Pourquoi ce projet d’être un jour animatrice d’atelier d’écriture ?  Dans un film de Pagnol, il y a bien longtemps, un des personnages disait avec son merveilleux accent : “ La vie, c’est comme l’électricité, ça se stocke pas, ça se génère dans la circulation… ” Que la vie se produise dans l’échange n’est pas un propos d’une grande originalité. Mais pourquoi l’échange écrit ? La parole, tout de même, ferait plutôt bien les choses…

Une vie d’enseignante et une participation régulière à plusieurs ateliers d’écriture m’ont donné l’expérience d’une intimité, née de l’écriture partagée, qui ne ressemble à aucune autre. Ecrire en atelier c’est à la fois être porté par des présences silencieusement amicales et être au plus près de soi dans cette tension solitaire vers une formulation distincte : dire ce qui était impression fugace, émotion confuse, idée passante, images effacées, souvenirs emmêlés…Le travail d’écriture n’est pas dissociable du travail sur soi dans cet effort fait pour compléter de l’inachevé, donner des contours à de l’impalpable, décompacifier des densités, combler des vides, donner forme à l’inimaginable et bien d’autres choses encore…Mettre en récit, se mettre en récit, c’est produire de l’existence vérifiable. Dans cette quête de vie, quête de soi qui dynamise notre existence, il y aurait ainsi des “ cristallisations d’être ” en forme de textes, petits cailloux blancs de notre chemin en forêt…

Au fil des jours en atelier il apparaît alors clairement que le récit autobiographique est loin d’être le seul dépositaire de l’aventure unique qu’est la vie de chacun. N’importe quel récit, n’importe quel texte, mu par un “ vouloir dire vrai ”, porte la marque de celui qui écrit. N’importe quel texte, dans son ton, son rythme, ses images, sa voix, son style, désigne son auteur dans son intime originalité bien plus sûrement que ne le ferait la confidence intimiste. Parce que cette originalité-là, précisément, échappe à son auteur. L’écriture partagée a ce pouvoir de créer une intimité à l’écart des familiarités parfois encombrantes, intimité où on côtoie hardiesses et timidités, libertés et retenues, quiétudes et périls vécus par chacun dans son effort pour dire. Intimité pudique d’une communauté, pour un moment, advenue humaine ? On serait parfois tenté de le penser…
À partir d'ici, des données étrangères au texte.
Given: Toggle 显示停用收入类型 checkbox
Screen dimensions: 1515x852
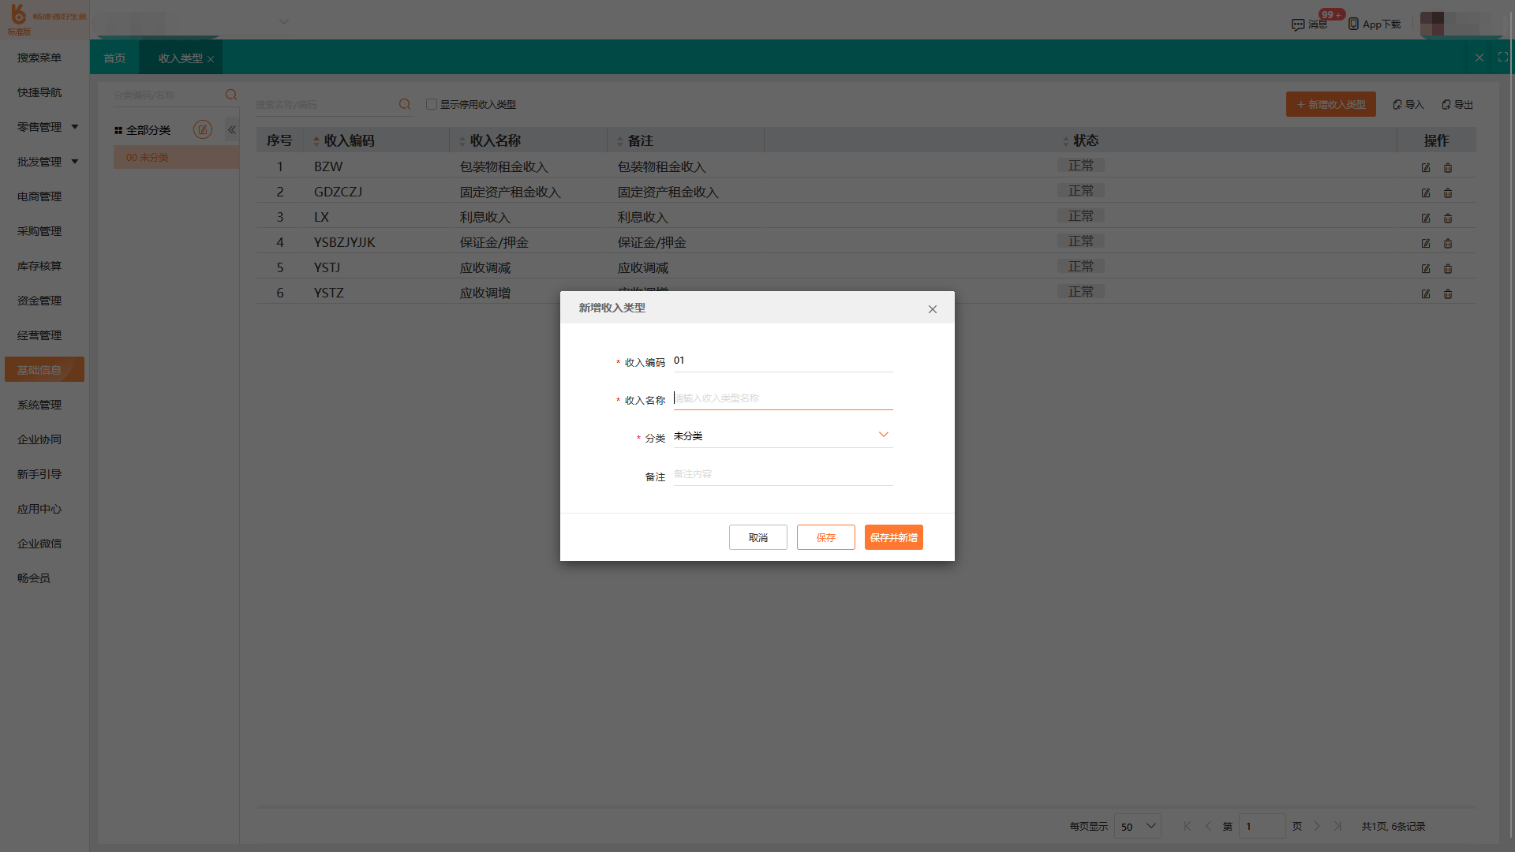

Et, justement, de la communauté humaine, on en manque ! Dans un monde où la parole semble de plus en plus “ oublieuse de ses sources ”, comme le dit Pontalis, où trop de mots calibrés, formatés, prévus et prévisibles tombent sur nous en pluies de sauterelles, l’atelier d’écriture  pourrait être dans nos villes un des lieux où la parole, “ souveneuse ” de ses sources, ferait advenir de la communauté délibérément humaine et, pourquoi pas, la préserverait, l’annoncerait… Ouvrir un atelier d’écriture, donner place à de l’humain en recherche de soi dans un monde perclus d’anonymat, de conformé et de confirmé ne serait  rien moins qu’un acte militant. (Qu’on se le dise ! …)

        Ceci dit, de toutes ces raisons, il pourrait en rester deux ou trois suffisamment bonnes pour tenir et maintenir cette idée : devenir un jour animante d’un atelier d’écriture…

                                                                                             Annette Carayon –  Juin 2003

Annette Carayon, enseignante de lettres à la retraite qui, avec Aleph, a retrouvé le goût d’écrire.